*PROBLEM STATEMENT:* Every line with the string "link" should be copied from the data.
RECORD EXCERPTS Block Start
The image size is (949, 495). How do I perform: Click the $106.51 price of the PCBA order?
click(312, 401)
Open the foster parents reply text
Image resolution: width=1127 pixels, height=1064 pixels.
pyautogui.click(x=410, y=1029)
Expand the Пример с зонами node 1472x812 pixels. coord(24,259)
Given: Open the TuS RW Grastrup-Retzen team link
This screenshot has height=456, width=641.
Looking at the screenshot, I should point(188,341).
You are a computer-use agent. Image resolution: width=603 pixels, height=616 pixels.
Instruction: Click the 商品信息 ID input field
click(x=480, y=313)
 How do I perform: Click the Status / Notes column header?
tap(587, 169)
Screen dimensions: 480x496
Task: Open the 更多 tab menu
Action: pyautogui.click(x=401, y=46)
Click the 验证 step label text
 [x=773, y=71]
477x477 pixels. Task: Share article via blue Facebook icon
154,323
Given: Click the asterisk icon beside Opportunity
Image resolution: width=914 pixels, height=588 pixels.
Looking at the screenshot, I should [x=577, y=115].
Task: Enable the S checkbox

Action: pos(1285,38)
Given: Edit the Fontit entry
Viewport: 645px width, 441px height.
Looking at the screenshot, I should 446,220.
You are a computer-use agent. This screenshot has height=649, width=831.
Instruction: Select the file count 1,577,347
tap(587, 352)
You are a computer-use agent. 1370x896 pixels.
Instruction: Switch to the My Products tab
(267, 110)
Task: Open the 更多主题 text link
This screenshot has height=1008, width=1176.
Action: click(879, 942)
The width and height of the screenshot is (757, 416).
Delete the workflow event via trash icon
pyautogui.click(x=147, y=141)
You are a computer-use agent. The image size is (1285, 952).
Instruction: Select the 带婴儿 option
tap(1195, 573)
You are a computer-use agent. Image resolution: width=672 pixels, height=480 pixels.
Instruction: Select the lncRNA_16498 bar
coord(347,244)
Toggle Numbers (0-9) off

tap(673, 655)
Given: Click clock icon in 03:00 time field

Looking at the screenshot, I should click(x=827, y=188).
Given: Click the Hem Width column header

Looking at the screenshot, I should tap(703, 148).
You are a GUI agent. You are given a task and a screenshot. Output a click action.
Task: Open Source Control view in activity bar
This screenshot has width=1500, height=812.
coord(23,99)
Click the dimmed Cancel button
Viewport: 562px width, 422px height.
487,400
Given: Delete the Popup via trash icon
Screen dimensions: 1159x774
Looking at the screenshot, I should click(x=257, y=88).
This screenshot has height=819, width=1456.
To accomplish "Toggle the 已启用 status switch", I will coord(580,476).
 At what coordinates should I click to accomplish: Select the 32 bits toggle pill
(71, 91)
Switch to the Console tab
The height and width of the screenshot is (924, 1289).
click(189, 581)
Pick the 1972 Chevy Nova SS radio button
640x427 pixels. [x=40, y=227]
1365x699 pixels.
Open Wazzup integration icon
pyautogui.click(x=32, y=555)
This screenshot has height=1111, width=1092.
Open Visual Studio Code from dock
RECORD EXCERPTS Block End
*WRITTEN ANSWER:*
Given: Open the TuS RW Grastrup-Retzen team link
Task: Open the 更多主题 text link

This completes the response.